Mystery over Trump’s dinnertime Putin encounter deepens with his claim about Japanese first lady’s English.
It’s yet another element of mystery concerning President Trump and Vladimir Putin — this one centering on the quality of dinner-party chitchat.
Trump says he went over to speak with the Russian president during a dinner in Germany earlier this month because he was unable to speak to his seat mate, the wife of Japanese Prime Minister Shinzo Abe.
Akie Abe “doesn’ t speak English… like, not ‘Hello,’ ” Trump told the New York Times in an interview Wednesday.
Not so.
Mrs. Abe, the daughter of a wealthy Japanese family, attended a private Roman Catholic international school in Tokyo before she attended college. The elementary-through-high-school academy, the Sacred Heart School, includes rigorous English-language instruction as part of its curriculum.
Social media swiftly found clips of the 55-year-old Abe making speeches in somewhat accented but perfectly serviceable English.
Trump’s dinnertime encounter with Putin at the Group of 20 summit in Hamburg — against the backdrop of a burgeoning investigation of Russian meddling in last year’s presidential election — has come under close scrutiny because the White House did not disclose it for 10 days. Also, no other U. S. official, not even an interpreter, was privy to the conversation.
Putin — who is known to speak English, but sticks to Russian in official settings — used his own interpreter during the dinnertime talk, and there is no U. S. record of what was said other than Trump’s assertion in the interview that the two leaders discussed adoption.
Some social media users gleefully interpreted Trump’s contention that he and Akie Abe were unable to converse as proof that she would prefer to feign incomprehension of English than to engage in conversation with him.
Trump’s behavior with the spouses of world leaders has been a recent talking point, after the president commented during a trip to Paris earlier this month on the physical appearance of France’s first lady, Brigitte Macron .
It seems unlikely, however, that Akie Abe deliberately snubbed Trump.
Even if the Japanese first lady had decided she could express herself better in her native language, there was an interpreter available to assist her as needed.
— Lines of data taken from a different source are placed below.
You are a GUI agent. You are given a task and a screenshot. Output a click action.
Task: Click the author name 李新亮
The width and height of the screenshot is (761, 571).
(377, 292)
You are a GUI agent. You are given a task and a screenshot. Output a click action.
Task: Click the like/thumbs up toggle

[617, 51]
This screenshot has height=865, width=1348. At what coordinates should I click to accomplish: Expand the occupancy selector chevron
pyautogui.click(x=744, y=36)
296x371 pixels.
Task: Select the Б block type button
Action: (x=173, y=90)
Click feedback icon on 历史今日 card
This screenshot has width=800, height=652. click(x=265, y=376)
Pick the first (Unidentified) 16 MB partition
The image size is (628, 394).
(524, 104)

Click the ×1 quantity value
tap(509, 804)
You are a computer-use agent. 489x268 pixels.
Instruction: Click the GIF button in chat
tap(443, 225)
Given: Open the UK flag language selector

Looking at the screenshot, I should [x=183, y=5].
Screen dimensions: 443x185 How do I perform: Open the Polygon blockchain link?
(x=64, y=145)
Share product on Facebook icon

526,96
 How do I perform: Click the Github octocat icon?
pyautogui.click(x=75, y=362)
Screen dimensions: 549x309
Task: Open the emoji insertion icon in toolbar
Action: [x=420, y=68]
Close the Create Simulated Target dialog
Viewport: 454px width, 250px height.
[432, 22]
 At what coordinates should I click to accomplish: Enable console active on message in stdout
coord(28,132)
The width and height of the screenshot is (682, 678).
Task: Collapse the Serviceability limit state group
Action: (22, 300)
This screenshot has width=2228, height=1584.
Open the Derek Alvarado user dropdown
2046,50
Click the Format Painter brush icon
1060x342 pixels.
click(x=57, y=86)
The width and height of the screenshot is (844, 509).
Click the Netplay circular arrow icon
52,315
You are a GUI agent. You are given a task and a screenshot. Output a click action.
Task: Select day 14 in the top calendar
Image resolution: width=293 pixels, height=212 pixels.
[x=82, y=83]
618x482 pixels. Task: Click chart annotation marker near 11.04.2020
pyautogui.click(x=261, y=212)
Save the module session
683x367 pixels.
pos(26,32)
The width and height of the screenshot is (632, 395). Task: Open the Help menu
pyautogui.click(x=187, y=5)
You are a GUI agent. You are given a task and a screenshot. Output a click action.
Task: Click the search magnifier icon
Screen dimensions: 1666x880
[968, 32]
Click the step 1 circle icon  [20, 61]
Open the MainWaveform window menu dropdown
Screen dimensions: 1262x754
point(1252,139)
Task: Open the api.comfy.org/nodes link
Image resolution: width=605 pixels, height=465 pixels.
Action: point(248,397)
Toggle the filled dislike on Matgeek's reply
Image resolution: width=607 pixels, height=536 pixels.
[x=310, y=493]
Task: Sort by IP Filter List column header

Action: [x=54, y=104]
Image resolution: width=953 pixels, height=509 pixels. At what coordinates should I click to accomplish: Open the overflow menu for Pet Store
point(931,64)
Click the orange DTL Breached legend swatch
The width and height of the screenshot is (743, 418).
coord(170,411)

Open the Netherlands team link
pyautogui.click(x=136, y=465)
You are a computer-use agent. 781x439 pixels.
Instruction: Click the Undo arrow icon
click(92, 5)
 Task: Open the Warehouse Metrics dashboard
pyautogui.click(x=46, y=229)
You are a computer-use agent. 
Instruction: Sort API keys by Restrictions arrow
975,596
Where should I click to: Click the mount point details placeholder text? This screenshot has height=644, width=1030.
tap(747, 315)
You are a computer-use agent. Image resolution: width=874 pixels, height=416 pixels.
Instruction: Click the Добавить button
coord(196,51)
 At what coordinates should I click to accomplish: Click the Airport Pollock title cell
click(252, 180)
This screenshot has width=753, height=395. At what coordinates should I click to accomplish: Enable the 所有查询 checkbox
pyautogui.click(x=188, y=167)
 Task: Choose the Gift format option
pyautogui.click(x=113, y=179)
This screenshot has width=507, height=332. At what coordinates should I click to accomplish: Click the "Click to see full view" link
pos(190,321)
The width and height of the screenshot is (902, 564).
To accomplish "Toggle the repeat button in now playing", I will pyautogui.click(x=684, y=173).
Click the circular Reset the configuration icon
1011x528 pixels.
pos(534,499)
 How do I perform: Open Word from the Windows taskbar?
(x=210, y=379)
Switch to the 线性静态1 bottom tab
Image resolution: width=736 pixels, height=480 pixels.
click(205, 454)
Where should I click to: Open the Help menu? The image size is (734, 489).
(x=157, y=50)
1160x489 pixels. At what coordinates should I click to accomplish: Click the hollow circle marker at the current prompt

In his interview with the Times, Trump acknowledged the availability of translation assistance, saying that “otherwise, it would have been even tougher.”
Even if the conversational flow did falter, Japanese cultural mores dictate that it would be almost unheard of for a public figure like the first lady, taking part in conversation in a formal social setting, to behave with deliberate rudeness.